_TASK GOAL_
Could you find each line of the data below that contains the word "notifications" and copy those lines?

Records from a data source:
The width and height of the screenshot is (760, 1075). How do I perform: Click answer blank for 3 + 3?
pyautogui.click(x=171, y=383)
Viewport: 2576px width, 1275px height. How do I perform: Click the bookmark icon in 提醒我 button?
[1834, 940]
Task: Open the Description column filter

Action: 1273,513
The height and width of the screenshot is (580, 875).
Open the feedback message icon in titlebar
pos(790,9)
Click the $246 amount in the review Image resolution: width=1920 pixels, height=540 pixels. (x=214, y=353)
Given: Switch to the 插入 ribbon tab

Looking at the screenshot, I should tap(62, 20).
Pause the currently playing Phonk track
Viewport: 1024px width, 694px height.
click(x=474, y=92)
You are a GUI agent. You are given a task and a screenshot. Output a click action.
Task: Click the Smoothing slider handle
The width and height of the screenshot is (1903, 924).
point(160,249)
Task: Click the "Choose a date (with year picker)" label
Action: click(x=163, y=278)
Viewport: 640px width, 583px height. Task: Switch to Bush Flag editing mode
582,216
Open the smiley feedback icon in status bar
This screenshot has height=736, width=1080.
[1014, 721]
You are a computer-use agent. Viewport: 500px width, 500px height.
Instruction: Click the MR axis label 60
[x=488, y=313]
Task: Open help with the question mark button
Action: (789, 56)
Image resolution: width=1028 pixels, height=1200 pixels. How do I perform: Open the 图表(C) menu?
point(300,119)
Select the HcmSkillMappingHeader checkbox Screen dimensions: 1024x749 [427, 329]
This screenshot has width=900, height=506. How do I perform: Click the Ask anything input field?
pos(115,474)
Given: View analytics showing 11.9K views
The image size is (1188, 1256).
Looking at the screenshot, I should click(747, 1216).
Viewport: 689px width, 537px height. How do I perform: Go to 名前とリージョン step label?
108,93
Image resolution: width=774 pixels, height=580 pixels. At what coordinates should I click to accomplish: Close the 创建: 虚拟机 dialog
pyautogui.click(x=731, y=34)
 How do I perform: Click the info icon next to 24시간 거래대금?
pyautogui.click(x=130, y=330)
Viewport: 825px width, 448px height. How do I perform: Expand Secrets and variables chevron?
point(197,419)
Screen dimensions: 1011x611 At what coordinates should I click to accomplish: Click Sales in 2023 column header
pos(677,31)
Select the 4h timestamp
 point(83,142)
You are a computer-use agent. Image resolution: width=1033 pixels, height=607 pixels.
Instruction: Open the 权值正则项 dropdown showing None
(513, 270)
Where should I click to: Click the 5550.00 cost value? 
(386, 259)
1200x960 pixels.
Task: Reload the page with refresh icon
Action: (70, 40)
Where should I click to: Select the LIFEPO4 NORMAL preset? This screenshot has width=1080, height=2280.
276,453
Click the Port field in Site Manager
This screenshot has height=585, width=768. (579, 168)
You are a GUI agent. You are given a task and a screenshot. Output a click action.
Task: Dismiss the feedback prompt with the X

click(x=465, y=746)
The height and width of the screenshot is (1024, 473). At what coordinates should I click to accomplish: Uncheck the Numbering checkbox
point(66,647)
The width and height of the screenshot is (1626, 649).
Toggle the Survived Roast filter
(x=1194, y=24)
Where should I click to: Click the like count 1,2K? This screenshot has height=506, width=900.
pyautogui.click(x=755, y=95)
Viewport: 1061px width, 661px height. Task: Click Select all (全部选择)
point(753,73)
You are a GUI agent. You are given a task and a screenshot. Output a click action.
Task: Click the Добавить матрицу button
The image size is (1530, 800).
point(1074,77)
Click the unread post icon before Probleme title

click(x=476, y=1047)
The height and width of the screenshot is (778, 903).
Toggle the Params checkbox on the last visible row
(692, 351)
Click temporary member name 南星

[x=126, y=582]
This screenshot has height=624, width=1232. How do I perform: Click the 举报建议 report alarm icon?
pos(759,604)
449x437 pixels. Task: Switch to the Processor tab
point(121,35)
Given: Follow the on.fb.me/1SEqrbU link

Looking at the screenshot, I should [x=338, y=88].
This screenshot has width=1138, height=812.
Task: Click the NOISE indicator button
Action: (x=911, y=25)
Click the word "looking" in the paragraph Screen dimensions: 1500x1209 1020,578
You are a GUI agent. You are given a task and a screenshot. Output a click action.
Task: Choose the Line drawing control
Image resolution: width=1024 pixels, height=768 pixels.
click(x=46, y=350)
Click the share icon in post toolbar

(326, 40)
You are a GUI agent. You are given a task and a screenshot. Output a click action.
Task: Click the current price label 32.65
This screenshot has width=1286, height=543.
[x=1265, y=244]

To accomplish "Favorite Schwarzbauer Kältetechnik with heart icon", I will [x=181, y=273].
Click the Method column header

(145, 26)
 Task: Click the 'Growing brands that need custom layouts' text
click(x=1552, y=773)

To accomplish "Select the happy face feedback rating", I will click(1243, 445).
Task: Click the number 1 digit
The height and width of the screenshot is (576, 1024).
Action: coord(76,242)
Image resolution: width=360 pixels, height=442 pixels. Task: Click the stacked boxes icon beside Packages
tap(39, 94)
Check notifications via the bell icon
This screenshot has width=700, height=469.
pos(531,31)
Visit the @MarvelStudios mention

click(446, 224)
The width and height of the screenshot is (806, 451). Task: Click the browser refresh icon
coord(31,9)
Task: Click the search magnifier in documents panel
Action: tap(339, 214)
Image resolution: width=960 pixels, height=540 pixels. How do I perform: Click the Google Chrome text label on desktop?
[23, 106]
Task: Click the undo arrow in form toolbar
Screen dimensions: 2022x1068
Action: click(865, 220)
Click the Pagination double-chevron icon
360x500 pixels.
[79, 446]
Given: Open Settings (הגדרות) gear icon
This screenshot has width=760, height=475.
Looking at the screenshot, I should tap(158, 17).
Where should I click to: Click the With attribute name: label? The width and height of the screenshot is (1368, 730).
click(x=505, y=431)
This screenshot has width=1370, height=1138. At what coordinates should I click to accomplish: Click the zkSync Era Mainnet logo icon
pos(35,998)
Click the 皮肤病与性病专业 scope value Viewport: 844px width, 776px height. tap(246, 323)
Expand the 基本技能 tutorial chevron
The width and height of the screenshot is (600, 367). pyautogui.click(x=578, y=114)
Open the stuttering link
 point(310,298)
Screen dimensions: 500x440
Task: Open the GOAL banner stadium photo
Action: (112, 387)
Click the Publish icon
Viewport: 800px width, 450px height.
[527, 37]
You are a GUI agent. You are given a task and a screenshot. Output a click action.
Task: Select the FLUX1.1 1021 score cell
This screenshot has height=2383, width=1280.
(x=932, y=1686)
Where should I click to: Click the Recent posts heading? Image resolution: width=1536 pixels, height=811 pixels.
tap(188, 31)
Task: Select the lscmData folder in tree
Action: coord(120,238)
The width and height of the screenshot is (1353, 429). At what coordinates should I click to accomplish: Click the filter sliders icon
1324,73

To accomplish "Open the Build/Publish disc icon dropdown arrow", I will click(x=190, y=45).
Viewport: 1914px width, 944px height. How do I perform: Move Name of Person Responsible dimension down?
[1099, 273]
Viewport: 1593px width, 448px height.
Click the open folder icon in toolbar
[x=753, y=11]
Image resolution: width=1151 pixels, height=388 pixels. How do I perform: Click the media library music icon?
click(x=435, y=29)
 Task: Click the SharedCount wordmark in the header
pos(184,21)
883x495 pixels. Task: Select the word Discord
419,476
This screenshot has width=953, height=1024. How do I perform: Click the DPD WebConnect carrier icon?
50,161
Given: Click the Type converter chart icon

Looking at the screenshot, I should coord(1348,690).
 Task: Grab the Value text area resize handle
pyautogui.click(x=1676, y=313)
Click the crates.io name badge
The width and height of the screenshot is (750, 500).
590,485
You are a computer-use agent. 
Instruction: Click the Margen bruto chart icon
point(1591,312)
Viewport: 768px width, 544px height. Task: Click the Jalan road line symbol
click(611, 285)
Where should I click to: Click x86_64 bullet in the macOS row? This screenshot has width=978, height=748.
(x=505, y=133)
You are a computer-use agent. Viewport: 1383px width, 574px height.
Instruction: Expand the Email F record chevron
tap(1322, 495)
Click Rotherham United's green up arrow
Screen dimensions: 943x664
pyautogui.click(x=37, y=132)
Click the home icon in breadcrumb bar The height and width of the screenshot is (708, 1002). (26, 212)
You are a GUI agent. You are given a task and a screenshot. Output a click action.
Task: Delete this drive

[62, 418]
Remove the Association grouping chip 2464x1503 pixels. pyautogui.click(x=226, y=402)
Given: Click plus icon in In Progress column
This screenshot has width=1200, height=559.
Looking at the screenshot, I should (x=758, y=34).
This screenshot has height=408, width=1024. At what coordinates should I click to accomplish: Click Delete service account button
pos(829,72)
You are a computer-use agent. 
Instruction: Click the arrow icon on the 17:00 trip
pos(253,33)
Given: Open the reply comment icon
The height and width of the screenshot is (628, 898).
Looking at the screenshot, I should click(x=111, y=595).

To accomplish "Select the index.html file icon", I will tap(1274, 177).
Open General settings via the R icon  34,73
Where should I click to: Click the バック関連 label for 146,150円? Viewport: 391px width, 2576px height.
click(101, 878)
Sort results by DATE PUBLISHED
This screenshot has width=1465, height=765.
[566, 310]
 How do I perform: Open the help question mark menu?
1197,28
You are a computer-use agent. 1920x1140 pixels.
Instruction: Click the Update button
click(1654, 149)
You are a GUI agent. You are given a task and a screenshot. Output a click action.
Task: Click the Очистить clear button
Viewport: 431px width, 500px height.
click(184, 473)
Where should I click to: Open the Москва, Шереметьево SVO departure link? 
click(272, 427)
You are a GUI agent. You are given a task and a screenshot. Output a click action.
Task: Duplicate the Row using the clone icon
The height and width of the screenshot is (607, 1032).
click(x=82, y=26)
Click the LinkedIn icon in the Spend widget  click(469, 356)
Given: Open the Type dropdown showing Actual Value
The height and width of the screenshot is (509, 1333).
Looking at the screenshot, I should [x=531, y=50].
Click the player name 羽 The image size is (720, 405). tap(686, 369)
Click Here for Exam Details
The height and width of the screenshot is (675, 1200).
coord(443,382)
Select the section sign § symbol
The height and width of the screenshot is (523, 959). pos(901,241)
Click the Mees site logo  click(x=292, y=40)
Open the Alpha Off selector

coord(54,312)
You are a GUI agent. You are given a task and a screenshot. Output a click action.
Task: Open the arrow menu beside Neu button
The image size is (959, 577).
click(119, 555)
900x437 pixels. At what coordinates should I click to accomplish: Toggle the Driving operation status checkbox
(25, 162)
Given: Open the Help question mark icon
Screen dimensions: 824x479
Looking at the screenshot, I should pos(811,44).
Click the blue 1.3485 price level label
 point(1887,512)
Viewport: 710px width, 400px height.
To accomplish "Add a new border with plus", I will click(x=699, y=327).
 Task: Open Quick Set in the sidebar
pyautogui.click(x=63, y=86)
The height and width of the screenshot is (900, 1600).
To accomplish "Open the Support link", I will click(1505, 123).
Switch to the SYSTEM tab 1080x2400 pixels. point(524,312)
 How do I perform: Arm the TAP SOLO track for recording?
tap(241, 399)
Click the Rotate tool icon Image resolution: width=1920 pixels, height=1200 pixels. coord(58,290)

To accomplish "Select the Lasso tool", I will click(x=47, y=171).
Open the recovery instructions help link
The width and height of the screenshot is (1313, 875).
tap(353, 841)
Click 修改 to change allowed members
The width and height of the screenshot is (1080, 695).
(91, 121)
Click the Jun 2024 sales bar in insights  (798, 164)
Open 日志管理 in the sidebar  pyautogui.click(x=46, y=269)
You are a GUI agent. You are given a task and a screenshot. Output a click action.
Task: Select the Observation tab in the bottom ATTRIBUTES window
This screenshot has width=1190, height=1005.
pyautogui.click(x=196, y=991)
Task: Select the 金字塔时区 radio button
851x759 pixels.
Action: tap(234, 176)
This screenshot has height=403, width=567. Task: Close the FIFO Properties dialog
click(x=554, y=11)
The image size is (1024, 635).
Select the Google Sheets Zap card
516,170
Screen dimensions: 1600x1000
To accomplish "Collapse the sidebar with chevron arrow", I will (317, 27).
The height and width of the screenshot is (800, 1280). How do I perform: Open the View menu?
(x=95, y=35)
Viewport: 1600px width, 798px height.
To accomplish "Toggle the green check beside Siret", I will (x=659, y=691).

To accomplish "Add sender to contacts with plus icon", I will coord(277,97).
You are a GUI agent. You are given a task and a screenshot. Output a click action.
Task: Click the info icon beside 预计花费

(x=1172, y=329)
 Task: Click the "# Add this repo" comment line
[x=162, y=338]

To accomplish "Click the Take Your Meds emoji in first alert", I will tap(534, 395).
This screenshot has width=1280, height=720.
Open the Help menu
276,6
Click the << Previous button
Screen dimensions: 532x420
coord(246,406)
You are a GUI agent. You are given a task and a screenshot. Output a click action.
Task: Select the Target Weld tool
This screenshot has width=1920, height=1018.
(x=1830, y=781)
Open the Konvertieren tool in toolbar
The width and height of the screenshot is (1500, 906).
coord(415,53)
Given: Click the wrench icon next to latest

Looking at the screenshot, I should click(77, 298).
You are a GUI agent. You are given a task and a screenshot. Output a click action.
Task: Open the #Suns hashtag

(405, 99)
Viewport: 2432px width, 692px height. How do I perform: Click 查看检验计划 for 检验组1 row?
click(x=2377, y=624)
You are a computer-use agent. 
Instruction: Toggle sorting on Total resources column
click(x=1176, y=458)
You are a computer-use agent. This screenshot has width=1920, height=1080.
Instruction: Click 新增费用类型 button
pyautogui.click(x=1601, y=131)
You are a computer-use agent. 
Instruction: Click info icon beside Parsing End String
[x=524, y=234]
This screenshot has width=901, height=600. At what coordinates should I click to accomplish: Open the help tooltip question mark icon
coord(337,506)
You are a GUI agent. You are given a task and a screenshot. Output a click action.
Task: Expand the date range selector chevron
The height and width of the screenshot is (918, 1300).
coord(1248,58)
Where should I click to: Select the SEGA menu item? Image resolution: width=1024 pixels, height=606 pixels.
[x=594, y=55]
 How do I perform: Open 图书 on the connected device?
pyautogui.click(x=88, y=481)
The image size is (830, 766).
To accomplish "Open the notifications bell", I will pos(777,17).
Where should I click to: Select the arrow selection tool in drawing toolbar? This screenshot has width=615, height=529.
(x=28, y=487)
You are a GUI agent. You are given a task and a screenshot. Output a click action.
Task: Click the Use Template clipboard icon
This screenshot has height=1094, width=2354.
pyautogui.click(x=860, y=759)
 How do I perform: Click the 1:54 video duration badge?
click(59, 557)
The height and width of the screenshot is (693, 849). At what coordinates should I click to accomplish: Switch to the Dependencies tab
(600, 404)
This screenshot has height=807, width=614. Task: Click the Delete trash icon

_ANSWER BELOW_
Check notifications via the bell icon
To accomplish "Open the notifications bell", I will pos(777,17).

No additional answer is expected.